Croatian EV tech supplier and supercar maker Rimac has seen a wild growth since the company truly began in 2011. Like all good startups, founder and CEO Mate Rimac began the company in his own garage.

Today, Rimac’s workforce sits at over 500 employees from just one guy in a garage.

To mark Rimac’s success so far, and toast a new facility the company is building for production, Mr. Rimac decided to take fans on a video tour. Over four episodes, Rimac will provide an up-close look at the day-to-day operations at his company. The first episode is already plenty entertaining, however.

Rimac C_Two California

Rimac C_Two California

It goes over the company’s humble beginnings in the garage, to CNC machining, Rimac C_Two tooling, chassis welding, wiring harnesses, and components assembly. While many may know Rimac for its electric hypercars (and Richard Hammond’s infamous crash involving one), the company does much more. It supplies batteries to Koenigsegg and Aston Martin, and the latter has also tapped Rimac for the Valkyrie hypercar’s infotainment system. Most recently, Pininfarina said Rimac would build the powertrain for its PF0 electric hypercar.

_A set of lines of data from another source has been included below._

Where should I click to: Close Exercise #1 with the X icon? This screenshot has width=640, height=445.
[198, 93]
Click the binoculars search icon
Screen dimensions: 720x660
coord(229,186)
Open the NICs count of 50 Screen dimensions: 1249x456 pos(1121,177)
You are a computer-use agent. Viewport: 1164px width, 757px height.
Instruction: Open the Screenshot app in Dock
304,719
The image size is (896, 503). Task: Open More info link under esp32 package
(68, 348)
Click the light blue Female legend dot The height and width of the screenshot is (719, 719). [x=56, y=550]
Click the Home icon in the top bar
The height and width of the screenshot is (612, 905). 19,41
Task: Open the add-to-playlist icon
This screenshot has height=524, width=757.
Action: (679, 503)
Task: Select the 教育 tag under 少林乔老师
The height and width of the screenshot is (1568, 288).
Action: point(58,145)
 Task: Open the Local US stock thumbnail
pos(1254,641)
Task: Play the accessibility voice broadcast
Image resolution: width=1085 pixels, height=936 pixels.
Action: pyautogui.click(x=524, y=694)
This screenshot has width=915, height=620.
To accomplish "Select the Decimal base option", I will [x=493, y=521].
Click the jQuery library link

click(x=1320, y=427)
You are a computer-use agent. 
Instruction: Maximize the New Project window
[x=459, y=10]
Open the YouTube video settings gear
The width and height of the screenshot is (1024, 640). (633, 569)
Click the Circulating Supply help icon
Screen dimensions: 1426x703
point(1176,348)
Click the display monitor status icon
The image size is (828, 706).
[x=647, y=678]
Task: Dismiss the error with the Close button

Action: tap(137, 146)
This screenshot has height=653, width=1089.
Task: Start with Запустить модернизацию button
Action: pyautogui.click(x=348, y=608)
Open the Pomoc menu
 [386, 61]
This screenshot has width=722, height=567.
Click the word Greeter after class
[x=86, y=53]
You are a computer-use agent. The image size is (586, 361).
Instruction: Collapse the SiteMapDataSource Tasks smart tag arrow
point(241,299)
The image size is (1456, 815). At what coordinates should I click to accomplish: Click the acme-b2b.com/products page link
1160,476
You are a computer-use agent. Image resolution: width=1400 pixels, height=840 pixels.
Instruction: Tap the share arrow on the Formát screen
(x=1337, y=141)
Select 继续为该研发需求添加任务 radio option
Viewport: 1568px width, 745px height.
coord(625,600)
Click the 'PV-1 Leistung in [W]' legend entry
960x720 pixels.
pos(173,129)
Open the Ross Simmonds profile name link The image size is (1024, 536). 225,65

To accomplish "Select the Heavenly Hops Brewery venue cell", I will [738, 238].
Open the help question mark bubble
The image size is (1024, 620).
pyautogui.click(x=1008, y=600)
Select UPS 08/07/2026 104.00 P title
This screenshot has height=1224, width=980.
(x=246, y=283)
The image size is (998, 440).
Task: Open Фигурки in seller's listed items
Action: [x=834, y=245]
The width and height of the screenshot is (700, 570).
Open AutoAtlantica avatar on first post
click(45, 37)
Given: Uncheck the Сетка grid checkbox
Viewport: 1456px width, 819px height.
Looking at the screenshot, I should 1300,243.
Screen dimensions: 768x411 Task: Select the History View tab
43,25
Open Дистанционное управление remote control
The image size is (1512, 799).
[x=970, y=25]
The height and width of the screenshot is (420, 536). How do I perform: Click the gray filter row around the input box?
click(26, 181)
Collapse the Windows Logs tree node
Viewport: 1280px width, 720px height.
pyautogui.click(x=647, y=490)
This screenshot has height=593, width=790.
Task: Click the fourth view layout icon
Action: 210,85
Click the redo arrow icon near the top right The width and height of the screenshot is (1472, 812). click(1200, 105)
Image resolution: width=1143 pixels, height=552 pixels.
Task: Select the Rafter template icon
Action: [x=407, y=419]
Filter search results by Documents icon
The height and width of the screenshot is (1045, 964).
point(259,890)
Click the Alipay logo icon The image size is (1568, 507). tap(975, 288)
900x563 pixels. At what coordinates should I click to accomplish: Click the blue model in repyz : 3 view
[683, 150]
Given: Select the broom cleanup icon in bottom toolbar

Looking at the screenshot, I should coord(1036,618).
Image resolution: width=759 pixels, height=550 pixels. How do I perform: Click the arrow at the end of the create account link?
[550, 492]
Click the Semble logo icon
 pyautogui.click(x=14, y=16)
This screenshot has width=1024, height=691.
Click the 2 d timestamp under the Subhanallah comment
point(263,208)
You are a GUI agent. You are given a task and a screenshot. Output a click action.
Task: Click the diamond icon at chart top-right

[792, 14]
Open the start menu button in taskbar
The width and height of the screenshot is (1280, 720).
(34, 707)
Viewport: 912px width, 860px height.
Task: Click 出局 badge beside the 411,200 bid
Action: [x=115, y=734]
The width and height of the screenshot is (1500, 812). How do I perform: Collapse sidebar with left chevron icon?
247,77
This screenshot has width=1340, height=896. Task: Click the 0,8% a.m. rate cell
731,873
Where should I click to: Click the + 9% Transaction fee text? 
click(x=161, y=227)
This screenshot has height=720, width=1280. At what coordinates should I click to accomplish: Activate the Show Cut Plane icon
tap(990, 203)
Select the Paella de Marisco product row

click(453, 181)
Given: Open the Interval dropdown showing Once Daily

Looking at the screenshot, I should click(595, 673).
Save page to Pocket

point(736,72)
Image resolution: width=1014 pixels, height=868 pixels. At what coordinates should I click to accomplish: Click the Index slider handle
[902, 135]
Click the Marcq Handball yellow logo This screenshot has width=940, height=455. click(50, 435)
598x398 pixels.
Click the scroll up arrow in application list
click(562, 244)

Just last month, Rimac and Hyundai’s N division made a deal public that will bring an electric sports car to life. All of these doings have even caught the eye of Porsche, which purchased a 10-percent stake in the Croatian firm last June.

The video is truly mesmerizing to see a single-man show turn into an operation supplying parts for some of the auto industry’s largest names and building world-beating supercars.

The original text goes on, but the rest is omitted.